Economists as far as I know generally agree that if you are going to have free markets in the laissez-faire sense we understand them today you have to have a universal basic income.

The thing is, both the idea of free markets and the idea of a universal basic income are idealised models which have very little applicability to the messy human society in which we live. Serious academic proponents of both always acknowledge this, just as you acknowledge in every essay you do at university that this is the model but it is simplified and idealised.

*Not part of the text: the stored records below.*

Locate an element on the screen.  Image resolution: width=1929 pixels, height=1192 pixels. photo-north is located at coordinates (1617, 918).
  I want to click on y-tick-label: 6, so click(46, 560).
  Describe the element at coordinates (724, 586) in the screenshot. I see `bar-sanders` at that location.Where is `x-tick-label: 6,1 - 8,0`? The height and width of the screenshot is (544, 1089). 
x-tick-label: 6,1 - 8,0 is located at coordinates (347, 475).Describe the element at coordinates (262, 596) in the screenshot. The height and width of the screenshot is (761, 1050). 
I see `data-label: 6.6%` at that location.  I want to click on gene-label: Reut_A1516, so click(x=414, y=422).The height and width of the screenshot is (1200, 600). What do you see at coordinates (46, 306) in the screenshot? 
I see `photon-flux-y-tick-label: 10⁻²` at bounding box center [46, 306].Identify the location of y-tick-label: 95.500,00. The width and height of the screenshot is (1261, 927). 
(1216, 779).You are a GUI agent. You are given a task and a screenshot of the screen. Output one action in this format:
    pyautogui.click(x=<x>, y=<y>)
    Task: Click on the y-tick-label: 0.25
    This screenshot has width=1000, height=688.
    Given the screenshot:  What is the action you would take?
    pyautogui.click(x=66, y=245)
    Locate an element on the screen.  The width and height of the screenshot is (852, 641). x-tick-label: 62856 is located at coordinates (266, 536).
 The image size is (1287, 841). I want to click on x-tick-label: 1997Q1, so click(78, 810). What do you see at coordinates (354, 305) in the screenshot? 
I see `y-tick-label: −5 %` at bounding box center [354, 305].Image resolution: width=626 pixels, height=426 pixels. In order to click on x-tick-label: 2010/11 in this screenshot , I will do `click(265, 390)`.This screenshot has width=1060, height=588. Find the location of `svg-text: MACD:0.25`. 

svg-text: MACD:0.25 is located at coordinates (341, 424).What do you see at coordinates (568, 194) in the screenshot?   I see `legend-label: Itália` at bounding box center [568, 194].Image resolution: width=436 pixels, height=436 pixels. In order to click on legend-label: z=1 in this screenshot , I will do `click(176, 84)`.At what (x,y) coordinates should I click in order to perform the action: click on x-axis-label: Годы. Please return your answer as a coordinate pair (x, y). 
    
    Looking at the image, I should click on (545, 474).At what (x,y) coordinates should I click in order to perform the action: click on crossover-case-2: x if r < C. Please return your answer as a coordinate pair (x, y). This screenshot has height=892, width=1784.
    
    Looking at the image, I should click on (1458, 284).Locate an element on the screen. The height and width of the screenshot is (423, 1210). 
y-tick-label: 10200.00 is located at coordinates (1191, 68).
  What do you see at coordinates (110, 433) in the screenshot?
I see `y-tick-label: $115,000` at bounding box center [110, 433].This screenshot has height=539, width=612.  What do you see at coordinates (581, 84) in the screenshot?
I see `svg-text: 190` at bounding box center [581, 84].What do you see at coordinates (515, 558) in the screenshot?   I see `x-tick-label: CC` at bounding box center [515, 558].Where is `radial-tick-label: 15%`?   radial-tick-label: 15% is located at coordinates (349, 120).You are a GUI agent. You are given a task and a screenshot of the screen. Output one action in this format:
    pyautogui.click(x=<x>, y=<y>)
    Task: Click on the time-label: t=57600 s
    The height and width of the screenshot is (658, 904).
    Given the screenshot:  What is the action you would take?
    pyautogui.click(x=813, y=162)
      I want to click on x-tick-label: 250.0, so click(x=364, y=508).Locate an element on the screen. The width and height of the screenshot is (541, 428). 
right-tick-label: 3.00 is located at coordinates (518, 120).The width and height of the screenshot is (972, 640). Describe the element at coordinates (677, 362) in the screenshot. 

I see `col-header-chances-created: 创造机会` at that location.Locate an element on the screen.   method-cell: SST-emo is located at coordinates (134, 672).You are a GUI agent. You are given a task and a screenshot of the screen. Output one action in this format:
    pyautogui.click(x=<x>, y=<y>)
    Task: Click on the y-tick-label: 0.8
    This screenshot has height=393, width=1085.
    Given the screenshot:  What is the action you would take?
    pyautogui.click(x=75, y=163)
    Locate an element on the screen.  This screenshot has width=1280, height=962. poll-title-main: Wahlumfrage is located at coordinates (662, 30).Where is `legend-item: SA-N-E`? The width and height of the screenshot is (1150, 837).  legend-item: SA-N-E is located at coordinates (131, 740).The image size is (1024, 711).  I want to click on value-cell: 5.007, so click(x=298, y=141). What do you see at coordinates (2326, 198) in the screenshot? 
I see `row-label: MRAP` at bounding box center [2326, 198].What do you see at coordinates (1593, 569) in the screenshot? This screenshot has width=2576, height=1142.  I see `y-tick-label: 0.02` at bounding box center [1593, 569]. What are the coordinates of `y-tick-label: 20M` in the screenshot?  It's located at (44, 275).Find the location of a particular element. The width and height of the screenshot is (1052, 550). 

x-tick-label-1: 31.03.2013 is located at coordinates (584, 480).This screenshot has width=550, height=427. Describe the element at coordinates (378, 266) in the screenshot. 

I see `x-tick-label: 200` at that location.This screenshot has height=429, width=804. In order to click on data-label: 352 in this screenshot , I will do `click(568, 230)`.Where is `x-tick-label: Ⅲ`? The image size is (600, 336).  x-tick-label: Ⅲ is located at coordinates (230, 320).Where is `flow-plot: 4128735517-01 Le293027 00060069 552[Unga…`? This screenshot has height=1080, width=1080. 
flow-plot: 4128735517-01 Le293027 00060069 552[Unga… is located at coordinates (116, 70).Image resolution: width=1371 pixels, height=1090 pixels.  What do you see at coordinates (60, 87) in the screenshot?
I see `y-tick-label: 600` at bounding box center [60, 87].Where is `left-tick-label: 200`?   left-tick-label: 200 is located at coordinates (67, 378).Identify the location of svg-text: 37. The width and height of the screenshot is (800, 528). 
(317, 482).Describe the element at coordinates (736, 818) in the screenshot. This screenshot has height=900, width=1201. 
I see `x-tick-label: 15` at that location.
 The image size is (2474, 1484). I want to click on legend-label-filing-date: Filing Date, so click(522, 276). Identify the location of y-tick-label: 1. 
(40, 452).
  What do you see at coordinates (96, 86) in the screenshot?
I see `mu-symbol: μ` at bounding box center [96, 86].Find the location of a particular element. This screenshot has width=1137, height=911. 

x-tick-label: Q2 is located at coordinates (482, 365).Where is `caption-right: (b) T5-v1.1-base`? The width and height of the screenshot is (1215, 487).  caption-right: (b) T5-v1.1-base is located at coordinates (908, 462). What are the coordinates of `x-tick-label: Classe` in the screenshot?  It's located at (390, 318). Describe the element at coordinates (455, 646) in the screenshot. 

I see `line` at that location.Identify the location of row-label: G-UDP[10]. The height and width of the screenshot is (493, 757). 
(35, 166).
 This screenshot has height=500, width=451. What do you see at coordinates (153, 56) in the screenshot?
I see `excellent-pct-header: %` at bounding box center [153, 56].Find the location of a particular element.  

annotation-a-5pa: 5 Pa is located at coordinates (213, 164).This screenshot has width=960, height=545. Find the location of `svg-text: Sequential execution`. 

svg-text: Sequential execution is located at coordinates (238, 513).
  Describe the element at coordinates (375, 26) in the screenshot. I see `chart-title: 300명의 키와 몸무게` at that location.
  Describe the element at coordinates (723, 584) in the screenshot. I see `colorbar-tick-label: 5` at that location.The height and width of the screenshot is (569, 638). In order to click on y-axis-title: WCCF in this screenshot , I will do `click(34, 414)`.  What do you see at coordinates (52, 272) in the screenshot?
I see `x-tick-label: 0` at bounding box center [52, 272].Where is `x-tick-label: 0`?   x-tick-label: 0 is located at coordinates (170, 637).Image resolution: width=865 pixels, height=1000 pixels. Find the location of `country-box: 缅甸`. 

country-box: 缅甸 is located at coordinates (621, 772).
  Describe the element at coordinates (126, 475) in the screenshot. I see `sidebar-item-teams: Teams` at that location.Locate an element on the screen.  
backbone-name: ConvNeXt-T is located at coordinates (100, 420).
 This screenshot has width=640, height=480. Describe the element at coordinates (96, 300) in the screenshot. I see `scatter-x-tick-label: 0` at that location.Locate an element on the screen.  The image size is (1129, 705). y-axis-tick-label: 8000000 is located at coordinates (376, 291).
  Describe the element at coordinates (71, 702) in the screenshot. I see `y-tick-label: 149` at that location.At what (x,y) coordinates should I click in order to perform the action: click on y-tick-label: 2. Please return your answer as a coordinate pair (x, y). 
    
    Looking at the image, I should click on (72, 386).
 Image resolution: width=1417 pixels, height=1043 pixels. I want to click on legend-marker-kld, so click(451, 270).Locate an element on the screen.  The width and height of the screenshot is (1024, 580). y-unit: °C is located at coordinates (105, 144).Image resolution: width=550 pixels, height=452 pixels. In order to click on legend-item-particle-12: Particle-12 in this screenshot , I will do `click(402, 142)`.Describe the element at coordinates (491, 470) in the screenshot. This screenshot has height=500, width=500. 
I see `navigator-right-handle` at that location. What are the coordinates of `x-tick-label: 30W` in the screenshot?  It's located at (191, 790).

The problem is that in our society, thanks to the powerful influence of rich lobbies who imagine they'd do rather well out of it, we have tried to implement one of these impractical ideas - the laissez-faire free market - at face value, regardless that even its proponents say it is not fit for the real world; and furthermore we have done so without giving any regard to its theoretical corollaries, such as the universal basic income.
(edited 8 years ago)
Original post by miser
The Green Party would also introduce a universal basic income. They are the only party seriously against poverty.


No they're not. They are a party in favour of poverty.

They raise taxes and the richest 10% emigrate, then their minimum wage increase will cause unemployment due to insufficient productivity among the lower classes which will cause too huge of a burden on the middle classes, who will probably by then be sacked due to job cuts through insufficient consumption. This will result in widespread poverty and no one will be bothered to help, because helping third parties is not actually a primary concern of the overwhelming majority of humanity, contrary to what greens believe.

Green Party is a party that abides to Emotion Economics. Their economic theory is that being nice to people drops money from the sun.
Original post by 100umsgod
Sorry I stopped reading at 'I love Margaret Thatcher'.


You're studying PPE?

Lol. Bet you also want the Greens to win and believe that welfare increases demand.
Original post by miser
The Green Party would also introduce a universal basic income. They are the only party seriously against poverty.

Please refer to either SotonianOne's slightly later comments or to the video of Maggie talking about socialism.
Reply 77
Original post by SotonianOne
No they're not. They are a party in favour of poverty.

They raise taxes and the richest 10% emigrate, then their minimum wage increase will cause unemployment due to insufficient productivity among the lower classes which will cause too huge of a burden on the middle classes, who will probably by then be sacked due to job cuts through insufficient consumption. This will result in widespread poverty and no one will be bothered to help, because helping third parties is not actually a primary concern of the overwhelming majority of humanity, contrary to what greens believe.

Green Party is a party that abides to Emotion Economics. Their economic theory is that being nice to people drops money from the sun.

That's a pretty clear-cut mischaracterisation. There are strong economic arguments for universal basic income, including ones proposed from conservative economists such as Milton Friedman. You can say it's expecting "money [to drop] from the sun," but that's just useless rhetoric that betrays a lack of any substantive understanding of anything.

In any case, what you're proposing is holding government and society to ransom to rich corporations. That's not something we should be in favour of.
Original post by SotonianOne
You're studying PPE?

Lol. Bet you also want the Greens to win and believe that welfare increases demand.


Yes, no I didn't, and no I don't.
Not interested in debating people like you. Too aggressive, sardonic and besotted with your own opinion to listen to others.
Reply 79
A £10 minimum wage is economic suicide. Green party should not be taken seriously in any political sense.